:: GIVEN ENTRIES ::

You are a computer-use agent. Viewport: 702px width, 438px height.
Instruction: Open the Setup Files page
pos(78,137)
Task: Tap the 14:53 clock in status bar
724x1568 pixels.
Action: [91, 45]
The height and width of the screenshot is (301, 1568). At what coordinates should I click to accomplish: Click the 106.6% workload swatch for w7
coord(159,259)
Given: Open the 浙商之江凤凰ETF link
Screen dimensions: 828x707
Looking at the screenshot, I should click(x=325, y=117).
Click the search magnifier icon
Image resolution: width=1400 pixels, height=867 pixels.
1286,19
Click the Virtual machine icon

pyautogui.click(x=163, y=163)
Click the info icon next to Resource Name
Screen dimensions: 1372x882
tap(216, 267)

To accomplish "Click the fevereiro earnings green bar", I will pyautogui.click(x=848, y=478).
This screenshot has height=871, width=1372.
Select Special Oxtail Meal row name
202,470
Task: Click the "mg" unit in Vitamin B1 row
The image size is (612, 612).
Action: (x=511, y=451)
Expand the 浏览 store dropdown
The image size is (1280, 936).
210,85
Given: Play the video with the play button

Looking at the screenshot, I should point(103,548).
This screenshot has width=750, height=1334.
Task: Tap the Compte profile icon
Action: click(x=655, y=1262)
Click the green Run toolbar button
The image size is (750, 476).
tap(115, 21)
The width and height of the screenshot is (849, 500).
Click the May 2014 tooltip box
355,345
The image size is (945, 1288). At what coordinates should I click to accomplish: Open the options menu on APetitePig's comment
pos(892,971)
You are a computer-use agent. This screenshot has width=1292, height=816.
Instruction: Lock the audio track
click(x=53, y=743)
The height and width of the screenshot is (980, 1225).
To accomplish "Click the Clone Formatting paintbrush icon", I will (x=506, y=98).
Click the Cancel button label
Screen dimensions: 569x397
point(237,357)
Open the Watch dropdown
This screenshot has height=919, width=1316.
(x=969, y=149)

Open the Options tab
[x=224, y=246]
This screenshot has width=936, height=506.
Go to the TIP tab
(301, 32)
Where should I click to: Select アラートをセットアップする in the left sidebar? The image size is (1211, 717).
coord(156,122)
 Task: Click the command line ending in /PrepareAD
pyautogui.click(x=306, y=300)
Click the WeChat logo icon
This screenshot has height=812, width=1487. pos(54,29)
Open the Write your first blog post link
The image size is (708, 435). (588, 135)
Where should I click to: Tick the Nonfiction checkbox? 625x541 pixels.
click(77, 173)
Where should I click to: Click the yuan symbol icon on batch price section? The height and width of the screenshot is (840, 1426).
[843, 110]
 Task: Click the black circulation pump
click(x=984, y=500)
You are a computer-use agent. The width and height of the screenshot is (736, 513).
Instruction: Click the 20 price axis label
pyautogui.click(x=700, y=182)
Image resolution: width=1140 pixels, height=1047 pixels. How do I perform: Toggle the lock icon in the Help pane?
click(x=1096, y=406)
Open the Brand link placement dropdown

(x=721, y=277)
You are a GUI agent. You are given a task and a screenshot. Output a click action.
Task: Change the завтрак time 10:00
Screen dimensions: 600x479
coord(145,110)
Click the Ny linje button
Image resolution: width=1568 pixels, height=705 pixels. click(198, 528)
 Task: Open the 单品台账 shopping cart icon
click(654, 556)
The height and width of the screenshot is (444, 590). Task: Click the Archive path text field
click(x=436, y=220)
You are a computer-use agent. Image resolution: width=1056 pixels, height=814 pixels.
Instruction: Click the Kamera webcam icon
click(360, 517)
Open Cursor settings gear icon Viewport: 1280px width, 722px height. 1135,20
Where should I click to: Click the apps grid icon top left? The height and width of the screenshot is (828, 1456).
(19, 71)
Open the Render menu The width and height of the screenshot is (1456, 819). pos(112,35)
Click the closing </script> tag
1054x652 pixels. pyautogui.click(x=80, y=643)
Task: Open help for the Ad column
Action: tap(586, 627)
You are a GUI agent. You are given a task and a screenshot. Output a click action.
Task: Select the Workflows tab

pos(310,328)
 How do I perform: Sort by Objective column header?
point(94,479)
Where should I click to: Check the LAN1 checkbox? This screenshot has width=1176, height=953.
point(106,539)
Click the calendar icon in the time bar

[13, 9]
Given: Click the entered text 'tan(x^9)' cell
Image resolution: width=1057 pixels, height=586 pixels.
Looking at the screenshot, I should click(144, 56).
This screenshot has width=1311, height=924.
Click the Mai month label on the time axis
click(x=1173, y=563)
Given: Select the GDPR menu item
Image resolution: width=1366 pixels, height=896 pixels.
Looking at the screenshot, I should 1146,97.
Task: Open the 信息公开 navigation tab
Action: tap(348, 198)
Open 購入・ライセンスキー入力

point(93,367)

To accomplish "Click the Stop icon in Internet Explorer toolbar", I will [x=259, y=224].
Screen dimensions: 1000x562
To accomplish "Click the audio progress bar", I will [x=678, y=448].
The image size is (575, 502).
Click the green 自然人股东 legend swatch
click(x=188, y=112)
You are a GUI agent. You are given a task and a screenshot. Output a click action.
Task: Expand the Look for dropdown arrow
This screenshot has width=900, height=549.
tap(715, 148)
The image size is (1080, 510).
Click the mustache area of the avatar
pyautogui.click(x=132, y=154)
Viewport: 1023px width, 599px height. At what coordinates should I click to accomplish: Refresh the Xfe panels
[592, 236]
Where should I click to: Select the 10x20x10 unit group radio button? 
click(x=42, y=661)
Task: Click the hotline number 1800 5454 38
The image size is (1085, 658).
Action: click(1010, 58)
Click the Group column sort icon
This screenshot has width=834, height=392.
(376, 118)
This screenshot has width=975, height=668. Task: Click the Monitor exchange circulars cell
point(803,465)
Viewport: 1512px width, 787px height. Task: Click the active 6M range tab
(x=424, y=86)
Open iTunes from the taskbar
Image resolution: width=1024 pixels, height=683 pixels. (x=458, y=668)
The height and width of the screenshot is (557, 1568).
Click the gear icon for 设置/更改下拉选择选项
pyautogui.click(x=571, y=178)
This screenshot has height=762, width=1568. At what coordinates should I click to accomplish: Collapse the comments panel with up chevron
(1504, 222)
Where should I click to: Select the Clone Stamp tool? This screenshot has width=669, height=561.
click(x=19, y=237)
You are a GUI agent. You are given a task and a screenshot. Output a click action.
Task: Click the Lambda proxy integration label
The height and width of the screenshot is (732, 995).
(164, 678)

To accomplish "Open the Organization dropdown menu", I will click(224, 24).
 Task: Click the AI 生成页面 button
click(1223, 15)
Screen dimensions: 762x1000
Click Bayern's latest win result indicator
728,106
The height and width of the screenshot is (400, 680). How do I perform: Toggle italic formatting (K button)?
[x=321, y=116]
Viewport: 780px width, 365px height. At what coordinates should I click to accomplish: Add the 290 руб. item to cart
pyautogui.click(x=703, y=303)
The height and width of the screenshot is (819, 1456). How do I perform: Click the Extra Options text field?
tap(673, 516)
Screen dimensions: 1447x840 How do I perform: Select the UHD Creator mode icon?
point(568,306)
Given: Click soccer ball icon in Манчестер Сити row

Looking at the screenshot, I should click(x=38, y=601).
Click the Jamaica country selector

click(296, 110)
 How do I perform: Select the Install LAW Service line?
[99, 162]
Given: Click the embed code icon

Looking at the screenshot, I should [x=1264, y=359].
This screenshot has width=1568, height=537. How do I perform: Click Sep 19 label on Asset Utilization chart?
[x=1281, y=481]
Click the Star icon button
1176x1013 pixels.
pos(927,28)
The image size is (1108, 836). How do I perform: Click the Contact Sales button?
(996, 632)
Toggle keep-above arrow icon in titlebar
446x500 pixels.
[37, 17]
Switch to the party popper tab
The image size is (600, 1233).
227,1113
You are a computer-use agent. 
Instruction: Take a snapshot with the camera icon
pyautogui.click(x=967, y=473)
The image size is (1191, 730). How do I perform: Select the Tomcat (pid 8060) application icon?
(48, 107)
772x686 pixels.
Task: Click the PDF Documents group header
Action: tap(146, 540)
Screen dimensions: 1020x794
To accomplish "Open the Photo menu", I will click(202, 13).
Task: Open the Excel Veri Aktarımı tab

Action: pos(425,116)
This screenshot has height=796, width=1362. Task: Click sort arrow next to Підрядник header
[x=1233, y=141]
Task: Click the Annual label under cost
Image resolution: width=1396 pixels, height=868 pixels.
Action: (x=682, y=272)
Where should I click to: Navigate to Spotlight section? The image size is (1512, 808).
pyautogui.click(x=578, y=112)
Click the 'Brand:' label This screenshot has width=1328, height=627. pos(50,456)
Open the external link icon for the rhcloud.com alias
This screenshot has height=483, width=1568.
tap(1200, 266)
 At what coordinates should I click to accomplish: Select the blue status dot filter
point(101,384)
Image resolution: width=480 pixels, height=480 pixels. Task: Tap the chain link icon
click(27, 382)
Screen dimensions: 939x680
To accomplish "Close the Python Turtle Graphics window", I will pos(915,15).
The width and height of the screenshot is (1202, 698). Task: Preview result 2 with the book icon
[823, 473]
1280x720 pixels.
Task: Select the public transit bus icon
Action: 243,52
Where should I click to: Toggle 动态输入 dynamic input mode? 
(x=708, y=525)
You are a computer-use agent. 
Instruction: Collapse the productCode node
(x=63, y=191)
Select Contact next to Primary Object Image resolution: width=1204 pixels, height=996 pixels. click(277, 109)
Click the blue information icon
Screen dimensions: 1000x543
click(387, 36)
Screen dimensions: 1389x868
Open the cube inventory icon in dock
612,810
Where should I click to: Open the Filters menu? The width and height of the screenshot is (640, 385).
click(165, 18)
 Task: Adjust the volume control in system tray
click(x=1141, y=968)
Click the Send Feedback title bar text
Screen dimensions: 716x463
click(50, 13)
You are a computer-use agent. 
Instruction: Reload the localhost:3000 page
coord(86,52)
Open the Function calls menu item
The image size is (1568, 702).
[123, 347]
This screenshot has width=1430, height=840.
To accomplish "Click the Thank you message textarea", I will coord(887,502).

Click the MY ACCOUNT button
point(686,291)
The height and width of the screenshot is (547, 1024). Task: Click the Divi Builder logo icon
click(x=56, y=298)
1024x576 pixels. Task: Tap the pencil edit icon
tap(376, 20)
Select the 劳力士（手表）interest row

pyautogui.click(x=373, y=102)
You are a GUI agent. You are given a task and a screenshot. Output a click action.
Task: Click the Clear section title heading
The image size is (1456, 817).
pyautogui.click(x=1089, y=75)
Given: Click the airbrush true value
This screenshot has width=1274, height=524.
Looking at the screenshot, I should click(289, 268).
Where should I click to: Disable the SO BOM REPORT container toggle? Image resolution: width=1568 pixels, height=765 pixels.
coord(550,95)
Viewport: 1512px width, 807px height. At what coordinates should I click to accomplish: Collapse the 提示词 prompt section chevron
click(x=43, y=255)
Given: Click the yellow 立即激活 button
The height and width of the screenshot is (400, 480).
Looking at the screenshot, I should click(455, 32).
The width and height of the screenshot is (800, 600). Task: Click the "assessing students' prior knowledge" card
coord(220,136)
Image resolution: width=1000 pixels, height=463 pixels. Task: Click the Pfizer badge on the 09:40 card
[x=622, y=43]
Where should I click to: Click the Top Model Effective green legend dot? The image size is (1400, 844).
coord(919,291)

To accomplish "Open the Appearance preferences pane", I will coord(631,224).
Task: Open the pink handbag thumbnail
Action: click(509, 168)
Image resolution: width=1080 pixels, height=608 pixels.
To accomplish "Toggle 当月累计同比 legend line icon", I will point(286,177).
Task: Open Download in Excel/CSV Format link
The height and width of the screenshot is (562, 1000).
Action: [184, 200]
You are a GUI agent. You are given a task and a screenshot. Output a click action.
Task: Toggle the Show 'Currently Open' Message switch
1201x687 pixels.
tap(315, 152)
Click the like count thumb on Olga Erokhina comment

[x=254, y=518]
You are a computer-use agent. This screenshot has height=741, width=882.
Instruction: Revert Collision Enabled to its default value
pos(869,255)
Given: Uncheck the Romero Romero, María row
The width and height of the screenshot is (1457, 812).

:::

→ **STATED TASK**: Can you copy the data above verbatim, starting at the line that contains "Task: Open the 单品台账 shopping cart icon" and ending at the line that contains "pos(310,328)", with both of those lines included?

→ **CORRECT OUTPUT**:
 Task: Open the 单品台账 shopping cart icon
click(654, 556)
The height and width of the screenshot is (444, 590). Task: Click the Archive path text field
click(x=436, y=220)
You are a computer-use agent. Image resolution: width=1056 pixels, height=814 pixels.
Instruction: Click the Kamera webcam icon
click(360, 517)
Open Cursor settings gear icon Viewport: 1280px width, 722px height. 1135,20
Where should I click to: Click the apps grid icon top left? The height and width of the screenshot is (828, 1456).
(19, 71)
Open the Render menu The width and height of the screenshot is (1456, 819). pos(112,35)
Click the closing </script> tag
1054x652 pixels. pyautogui.click(x=80, y=643)
Task: Open help for the Ad column
Action: tap(586, 627)
You are a GUI agent. You are given a task and a screenshot. Output a click action.
Task: Select the Workflows tab

pos(310,328)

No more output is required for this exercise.